What is our, we humans I mean, what is our attitude to other forms of life?  No doubt most of us see animals and plants either as posessions or pests.  We say “my dog” or “my lawn” or even “those dandelions”.  Some of us see them as decorations or amusements.  We see “cute squirrels” or “pretty flowers”.  A few of us see them as objects of study, like “my first warbler” or “a new tree species”.

What’s the religious attitude?  The Hebrew bible, called the old testament by Christians, is revered by all three Abrahamic religions.  In the first chapter of Genesis, you can read this at the culmination of the first creation myth:

And God said, Let us make man in our image, after our likeness: and let them have dominion over the fish of the sea, and over the fowl of the air, and over the cattle, and over all the earth, and over every creeping thing that creepeth upon the earth.

That’s pretty clear.  This is followed by the Adam and Eve story.  According to Wikipedia, this story is not really another creation myth, but is more like a parable describing what happens when you disobey God.  It also does little to refine our place in the world.

Science, ever since Darwin, tells a different story.  Evolution, with the mechanism that Darwin discovered, has become the basis for all biological science.  Evolution is a random process, with no direction and no goal to it.  All life forms on earth are the result of evolution.  We are not special, but just an animal, like all the other animals.

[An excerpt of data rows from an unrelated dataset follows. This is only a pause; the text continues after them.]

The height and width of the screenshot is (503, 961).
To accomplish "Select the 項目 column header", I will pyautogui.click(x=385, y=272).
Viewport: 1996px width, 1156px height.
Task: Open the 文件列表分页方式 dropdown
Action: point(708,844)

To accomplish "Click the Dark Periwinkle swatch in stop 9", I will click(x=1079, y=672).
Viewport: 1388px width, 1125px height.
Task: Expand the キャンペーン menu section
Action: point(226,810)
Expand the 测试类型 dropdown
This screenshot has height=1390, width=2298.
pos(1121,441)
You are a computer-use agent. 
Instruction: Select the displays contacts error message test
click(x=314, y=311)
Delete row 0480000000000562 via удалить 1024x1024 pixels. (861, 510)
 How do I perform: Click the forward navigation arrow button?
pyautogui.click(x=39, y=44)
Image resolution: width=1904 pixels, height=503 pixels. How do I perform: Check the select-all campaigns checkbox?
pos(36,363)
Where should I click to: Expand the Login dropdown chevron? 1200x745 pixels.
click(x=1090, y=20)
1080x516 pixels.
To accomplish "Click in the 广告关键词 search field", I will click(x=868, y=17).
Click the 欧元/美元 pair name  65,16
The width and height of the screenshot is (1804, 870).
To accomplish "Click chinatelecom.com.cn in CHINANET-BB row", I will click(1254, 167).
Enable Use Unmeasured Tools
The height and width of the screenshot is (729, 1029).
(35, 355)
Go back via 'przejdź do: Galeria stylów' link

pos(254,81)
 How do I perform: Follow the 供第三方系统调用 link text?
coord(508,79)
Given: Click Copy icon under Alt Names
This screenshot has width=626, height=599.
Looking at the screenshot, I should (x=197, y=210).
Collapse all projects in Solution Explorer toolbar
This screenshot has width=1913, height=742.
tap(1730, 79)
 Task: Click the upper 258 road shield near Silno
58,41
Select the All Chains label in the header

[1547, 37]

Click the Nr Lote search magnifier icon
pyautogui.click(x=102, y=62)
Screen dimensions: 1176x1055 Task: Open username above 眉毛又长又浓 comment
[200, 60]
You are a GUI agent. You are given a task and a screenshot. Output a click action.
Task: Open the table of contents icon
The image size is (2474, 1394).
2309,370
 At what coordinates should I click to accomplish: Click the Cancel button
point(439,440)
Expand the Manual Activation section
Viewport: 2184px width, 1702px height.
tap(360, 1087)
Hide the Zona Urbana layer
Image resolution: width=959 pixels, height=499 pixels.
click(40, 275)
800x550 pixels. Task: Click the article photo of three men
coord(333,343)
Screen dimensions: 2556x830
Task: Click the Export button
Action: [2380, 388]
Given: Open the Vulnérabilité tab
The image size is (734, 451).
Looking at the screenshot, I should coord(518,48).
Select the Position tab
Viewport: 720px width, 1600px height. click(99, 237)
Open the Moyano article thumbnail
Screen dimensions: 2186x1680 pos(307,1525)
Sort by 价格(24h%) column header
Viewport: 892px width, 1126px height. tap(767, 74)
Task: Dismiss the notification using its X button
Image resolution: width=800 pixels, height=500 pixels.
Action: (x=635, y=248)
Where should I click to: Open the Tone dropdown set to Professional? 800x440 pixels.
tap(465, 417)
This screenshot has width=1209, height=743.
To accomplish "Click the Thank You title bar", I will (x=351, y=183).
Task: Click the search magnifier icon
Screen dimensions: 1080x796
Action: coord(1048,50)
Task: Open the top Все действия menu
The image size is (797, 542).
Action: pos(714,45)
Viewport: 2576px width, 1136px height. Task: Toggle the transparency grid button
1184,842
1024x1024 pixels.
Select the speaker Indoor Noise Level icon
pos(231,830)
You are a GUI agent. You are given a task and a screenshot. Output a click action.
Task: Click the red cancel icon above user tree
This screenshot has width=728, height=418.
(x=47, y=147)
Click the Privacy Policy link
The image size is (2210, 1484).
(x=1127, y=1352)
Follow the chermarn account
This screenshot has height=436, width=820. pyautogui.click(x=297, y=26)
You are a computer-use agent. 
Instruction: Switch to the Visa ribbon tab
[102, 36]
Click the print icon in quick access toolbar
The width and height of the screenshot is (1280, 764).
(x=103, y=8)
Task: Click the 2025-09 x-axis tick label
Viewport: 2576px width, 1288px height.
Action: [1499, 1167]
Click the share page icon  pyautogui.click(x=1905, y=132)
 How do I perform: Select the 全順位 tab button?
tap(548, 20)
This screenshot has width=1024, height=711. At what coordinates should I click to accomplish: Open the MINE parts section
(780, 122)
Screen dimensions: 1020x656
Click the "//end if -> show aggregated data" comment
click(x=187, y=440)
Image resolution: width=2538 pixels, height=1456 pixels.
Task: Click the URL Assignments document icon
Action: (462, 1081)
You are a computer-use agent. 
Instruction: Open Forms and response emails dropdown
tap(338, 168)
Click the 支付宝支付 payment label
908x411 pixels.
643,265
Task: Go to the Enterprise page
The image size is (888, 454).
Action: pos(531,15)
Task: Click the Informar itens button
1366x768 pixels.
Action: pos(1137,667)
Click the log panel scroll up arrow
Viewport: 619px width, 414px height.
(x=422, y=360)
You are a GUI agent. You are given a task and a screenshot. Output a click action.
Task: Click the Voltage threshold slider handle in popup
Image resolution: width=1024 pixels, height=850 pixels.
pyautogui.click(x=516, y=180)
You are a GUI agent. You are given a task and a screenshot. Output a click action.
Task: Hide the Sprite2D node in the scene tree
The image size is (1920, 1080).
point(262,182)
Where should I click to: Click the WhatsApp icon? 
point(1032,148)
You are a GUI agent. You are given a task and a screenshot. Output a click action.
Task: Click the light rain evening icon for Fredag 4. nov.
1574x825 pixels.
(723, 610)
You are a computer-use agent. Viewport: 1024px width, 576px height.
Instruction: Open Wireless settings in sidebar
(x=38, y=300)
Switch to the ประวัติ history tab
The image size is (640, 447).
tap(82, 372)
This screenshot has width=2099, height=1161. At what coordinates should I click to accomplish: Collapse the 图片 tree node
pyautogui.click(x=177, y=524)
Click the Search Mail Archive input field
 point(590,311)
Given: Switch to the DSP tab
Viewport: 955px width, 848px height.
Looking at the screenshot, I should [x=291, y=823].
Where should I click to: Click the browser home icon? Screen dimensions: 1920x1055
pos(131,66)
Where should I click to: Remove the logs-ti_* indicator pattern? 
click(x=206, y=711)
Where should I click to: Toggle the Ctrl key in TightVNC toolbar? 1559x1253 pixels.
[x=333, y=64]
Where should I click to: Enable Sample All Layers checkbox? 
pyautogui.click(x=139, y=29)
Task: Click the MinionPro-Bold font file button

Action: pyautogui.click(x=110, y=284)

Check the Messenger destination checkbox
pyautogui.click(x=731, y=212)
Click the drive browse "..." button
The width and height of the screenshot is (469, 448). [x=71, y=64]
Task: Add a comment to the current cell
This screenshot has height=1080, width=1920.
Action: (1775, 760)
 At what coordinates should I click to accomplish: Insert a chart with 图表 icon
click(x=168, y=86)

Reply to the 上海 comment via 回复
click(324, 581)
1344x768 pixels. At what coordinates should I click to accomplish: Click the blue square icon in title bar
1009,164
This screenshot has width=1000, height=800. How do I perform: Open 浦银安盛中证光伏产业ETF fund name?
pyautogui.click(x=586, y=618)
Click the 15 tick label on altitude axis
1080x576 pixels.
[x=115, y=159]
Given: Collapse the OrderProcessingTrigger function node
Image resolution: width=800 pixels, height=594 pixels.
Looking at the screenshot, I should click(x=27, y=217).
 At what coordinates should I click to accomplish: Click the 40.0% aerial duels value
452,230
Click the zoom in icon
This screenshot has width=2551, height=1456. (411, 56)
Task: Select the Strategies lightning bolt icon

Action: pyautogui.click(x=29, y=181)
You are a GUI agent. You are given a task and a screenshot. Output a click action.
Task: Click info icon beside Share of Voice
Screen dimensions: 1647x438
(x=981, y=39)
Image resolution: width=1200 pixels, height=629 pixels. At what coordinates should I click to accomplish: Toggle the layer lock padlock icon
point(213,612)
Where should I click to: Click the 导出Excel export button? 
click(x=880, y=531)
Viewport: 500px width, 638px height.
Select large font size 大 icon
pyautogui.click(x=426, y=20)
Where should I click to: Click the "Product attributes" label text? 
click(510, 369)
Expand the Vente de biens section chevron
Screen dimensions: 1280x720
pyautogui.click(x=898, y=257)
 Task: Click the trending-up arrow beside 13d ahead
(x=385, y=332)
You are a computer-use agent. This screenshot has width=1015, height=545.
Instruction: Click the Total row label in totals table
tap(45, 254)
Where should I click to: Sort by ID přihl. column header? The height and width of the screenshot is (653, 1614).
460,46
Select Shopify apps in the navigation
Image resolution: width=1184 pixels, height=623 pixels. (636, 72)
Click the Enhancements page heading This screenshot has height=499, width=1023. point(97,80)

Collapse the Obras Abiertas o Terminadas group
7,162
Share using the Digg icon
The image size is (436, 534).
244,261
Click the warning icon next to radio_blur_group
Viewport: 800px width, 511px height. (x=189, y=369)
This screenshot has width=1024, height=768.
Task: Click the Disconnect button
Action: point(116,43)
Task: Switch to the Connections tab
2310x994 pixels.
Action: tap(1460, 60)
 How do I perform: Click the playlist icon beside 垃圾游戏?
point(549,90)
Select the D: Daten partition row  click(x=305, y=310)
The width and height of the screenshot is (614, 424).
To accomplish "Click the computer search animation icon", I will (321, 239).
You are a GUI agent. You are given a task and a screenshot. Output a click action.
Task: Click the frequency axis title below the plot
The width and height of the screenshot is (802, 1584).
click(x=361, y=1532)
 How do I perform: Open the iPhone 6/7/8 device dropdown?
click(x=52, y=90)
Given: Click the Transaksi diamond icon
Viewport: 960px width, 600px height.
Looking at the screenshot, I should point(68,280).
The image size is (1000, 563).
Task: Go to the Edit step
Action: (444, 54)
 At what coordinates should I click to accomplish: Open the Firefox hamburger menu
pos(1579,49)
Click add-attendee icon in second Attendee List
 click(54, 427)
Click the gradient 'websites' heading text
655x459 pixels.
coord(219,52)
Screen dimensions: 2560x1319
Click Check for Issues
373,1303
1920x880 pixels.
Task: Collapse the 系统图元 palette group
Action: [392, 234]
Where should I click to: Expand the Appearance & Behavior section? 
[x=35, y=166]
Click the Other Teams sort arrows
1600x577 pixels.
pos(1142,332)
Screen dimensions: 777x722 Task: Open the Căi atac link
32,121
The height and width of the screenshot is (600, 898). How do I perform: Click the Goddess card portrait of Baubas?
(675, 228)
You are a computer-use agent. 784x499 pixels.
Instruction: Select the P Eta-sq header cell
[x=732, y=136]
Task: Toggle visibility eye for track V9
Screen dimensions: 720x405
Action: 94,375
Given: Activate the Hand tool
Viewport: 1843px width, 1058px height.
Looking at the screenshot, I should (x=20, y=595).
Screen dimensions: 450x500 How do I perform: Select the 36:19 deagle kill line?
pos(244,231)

What are we to believe, religion or science?  Stephen Jay Gould, in his book Dinosaur in a Haystack, is able to identify our beliefs about evolution by the questions that he most often gets.  People do seem to believe that one animal species can transform into another, in the fullness of time.  They seem to believe too that we evolved from monkeys.  However, they also seem to believe that we humans are the pinacle of evolution, and that the direction of evolution is towards us, and that its goal is the creation of humans.  These last are erroneous beliefs, as so stated by Gould.

We seem to mash together religious ideas and scientific ideas, with a large dollop of wishful thinking.  I suppose we do this in order to make sense of conflicting ideas.  I suppose also that it’s too frightening for us to abandon some ideas that we hold dear.  Maybe doing it this way is how we accomodate and grasp new ideas.